THE PROBLEM
Within these entries, how many lines contain the word "table"? Answer with the number alone.
** Opening PROVIDED DATA block **
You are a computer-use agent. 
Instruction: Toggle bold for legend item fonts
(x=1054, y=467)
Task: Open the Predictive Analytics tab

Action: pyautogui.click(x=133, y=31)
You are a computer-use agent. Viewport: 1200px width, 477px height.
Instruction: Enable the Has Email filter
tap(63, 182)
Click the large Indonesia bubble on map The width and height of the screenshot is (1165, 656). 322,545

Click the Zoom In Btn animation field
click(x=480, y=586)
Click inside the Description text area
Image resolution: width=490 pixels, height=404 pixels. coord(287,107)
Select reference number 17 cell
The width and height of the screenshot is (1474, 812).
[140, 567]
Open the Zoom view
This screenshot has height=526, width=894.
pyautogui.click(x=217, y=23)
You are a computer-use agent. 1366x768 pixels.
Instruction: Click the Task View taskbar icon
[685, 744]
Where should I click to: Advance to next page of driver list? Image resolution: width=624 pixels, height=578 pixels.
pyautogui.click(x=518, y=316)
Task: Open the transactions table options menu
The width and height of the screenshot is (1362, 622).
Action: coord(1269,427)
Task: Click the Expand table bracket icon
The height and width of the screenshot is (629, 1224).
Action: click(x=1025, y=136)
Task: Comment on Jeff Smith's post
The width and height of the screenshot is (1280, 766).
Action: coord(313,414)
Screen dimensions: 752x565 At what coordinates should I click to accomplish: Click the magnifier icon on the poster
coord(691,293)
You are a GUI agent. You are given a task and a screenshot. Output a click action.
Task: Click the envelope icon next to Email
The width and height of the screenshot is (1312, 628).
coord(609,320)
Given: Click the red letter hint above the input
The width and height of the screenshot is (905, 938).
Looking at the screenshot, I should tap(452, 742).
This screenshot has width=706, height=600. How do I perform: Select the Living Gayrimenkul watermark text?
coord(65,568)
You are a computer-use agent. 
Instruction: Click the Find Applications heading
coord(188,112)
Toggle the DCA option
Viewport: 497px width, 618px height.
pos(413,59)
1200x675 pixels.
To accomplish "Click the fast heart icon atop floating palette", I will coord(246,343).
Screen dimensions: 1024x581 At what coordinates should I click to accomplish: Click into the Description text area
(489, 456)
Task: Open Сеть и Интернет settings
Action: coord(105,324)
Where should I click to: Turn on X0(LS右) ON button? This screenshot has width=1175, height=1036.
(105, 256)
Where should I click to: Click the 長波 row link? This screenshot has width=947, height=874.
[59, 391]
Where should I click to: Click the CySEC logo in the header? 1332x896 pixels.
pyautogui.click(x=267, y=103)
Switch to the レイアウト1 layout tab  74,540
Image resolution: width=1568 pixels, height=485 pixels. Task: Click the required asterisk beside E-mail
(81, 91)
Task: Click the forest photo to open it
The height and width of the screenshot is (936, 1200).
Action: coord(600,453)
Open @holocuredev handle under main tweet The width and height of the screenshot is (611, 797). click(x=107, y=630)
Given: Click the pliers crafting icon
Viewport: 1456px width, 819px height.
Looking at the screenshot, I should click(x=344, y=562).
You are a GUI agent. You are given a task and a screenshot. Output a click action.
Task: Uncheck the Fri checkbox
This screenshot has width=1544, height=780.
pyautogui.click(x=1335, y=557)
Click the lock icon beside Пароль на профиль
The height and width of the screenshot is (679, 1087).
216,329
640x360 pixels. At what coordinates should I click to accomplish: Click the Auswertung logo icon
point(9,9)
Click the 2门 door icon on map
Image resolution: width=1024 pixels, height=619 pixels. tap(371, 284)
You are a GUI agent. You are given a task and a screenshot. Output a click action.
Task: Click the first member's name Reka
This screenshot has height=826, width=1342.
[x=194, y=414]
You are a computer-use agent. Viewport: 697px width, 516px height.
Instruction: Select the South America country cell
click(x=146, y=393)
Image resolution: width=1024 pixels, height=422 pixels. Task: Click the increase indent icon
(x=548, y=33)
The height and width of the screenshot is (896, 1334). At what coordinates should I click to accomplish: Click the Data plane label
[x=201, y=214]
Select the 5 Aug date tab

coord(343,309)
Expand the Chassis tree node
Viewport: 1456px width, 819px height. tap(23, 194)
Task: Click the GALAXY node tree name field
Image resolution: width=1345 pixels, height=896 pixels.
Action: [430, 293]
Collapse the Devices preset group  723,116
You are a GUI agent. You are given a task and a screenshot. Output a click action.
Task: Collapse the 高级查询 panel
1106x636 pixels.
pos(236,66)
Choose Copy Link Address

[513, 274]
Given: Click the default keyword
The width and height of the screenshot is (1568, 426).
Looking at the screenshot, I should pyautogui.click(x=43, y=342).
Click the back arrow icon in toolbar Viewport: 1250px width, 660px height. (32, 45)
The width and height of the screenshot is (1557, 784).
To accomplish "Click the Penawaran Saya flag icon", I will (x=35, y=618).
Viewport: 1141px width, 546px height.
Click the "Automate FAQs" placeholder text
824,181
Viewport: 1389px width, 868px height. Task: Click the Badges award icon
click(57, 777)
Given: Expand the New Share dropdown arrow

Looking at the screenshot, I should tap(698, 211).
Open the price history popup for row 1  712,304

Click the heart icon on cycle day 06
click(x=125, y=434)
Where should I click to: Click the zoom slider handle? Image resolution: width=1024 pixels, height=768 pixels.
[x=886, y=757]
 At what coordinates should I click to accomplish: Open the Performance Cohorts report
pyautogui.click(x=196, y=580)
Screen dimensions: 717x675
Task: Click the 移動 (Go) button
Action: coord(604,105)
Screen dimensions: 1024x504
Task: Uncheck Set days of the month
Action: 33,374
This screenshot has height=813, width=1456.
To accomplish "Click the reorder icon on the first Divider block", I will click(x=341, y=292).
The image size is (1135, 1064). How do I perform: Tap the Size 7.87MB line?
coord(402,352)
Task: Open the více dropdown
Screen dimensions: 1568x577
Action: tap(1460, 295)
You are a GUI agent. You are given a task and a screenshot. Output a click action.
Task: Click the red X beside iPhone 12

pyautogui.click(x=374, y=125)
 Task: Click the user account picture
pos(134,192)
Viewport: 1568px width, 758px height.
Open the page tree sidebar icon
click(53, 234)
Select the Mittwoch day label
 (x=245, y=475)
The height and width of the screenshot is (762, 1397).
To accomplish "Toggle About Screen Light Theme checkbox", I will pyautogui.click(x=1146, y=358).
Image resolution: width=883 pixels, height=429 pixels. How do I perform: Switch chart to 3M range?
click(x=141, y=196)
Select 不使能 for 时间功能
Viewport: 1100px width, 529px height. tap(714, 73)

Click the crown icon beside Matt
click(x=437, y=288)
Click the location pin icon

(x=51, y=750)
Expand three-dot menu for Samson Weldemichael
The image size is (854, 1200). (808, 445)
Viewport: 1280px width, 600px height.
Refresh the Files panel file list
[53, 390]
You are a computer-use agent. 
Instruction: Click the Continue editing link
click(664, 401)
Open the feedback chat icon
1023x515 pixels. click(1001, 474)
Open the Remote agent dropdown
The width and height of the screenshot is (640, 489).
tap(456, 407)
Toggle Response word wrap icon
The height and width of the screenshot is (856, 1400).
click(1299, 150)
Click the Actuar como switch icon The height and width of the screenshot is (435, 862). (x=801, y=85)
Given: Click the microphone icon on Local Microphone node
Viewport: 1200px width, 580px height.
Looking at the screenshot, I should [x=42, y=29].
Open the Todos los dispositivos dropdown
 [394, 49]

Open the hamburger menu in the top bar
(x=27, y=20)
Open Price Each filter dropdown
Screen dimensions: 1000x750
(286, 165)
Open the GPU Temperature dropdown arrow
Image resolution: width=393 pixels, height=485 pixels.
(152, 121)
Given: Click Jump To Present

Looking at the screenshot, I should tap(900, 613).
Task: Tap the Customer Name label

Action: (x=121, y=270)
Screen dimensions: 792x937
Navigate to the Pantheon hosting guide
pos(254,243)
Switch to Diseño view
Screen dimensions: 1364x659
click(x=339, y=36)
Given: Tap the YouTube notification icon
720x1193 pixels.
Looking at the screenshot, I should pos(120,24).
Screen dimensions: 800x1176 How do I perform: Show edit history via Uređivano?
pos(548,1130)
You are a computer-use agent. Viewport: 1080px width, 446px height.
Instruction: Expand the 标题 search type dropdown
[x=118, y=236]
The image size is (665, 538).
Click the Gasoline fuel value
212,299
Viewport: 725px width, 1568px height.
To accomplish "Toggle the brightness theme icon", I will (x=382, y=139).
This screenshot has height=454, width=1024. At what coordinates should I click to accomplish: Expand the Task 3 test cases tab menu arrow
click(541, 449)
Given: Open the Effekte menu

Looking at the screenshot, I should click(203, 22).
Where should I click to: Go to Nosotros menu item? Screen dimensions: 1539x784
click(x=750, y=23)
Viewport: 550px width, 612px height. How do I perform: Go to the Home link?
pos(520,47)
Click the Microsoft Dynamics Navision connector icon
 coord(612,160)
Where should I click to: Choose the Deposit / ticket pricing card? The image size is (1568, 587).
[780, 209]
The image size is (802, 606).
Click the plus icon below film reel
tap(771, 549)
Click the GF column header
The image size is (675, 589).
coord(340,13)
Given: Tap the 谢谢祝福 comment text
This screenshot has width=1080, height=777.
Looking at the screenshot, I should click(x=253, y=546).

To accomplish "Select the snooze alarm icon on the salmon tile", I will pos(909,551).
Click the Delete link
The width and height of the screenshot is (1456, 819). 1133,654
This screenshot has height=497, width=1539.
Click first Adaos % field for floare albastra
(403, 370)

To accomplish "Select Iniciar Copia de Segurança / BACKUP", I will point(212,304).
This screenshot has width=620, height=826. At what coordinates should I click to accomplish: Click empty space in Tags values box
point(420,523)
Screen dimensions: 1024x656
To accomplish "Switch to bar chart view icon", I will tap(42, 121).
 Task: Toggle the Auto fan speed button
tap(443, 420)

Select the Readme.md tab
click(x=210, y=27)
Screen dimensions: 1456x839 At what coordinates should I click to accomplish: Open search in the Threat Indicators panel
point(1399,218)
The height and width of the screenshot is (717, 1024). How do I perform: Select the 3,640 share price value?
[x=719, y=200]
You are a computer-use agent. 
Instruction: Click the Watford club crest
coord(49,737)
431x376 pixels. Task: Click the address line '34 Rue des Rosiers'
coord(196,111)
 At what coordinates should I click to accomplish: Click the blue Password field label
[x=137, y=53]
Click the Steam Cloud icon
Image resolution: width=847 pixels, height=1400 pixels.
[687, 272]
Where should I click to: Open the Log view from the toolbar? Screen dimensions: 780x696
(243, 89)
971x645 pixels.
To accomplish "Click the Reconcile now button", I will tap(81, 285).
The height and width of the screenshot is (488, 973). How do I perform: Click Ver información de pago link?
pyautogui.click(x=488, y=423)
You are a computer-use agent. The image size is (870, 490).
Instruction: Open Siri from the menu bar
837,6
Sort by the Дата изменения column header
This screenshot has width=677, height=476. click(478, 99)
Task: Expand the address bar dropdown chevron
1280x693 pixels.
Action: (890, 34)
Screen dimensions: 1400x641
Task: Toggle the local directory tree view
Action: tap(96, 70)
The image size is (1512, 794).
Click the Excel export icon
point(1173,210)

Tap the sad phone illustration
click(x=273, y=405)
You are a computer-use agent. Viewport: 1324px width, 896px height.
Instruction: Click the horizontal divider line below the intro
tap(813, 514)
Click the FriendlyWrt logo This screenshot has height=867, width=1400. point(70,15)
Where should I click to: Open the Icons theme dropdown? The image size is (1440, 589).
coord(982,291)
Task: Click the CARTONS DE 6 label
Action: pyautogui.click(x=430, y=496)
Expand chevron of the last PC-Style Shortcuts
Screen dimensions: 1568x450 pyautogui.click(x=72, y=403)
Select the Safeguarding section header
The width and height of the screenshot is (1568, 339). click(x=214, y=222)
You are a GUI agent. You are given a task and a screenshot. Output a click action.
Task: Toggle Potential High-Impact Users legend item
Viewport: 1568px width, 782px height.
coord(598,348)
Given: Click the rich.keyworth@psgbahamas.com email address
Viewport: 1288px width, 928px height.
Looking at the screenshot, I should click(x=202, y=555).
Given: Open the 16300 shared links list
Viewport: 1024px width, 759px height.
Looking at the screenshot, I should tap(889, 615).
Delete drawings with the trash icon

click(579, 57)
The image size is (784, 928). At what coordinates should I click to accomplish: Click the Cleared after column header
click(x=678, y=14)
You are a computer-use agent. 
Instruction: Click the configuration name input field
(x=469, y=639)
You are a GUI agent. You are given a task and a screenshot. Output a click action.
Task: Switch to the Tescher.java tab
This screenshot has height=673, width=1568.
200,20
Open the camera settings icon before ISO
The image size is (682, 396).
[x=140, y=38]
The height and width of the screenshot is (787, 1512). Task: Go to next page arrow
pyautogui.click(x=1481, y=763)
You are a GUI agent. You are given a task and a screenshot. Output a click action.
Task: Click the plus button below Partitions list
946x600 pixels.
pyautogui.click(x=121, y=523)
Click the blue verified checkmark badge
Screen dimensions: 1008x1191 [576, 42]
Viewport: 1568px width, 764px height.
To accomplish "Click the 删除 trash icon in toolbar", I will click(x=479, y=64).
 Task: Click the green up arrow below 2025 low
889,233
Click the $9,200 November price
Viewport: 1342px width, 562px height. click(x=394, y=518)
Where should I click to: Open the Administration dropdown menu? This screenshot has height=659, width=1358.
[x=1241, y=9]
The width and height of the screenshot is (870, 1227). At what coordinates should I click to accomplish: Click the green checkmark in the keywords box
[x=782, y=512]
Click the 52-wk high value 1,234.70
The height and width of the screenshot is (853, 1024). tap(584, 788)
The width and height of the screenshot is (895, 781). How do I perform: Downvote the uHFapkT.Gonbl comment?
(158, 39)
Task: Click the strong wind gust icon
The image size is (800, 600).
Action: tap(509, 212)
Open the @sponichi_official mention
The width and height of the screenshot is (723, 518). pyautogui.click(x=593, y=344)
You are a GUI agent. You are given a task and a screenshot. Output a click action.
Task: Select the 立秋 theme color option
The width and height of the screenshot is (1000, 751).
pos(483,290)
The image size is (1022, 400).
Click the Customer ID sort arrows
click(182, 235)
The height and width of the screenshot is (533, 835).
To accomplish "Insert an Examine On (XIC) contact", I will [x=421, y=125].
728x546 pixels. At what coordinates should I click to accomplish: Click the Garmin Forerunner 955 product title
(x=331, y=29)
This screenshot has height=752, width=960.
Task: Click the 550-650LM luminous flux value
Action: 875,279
** Closing PROVIDED DATA block **
ANSWER FOR THIS EXERCISE
2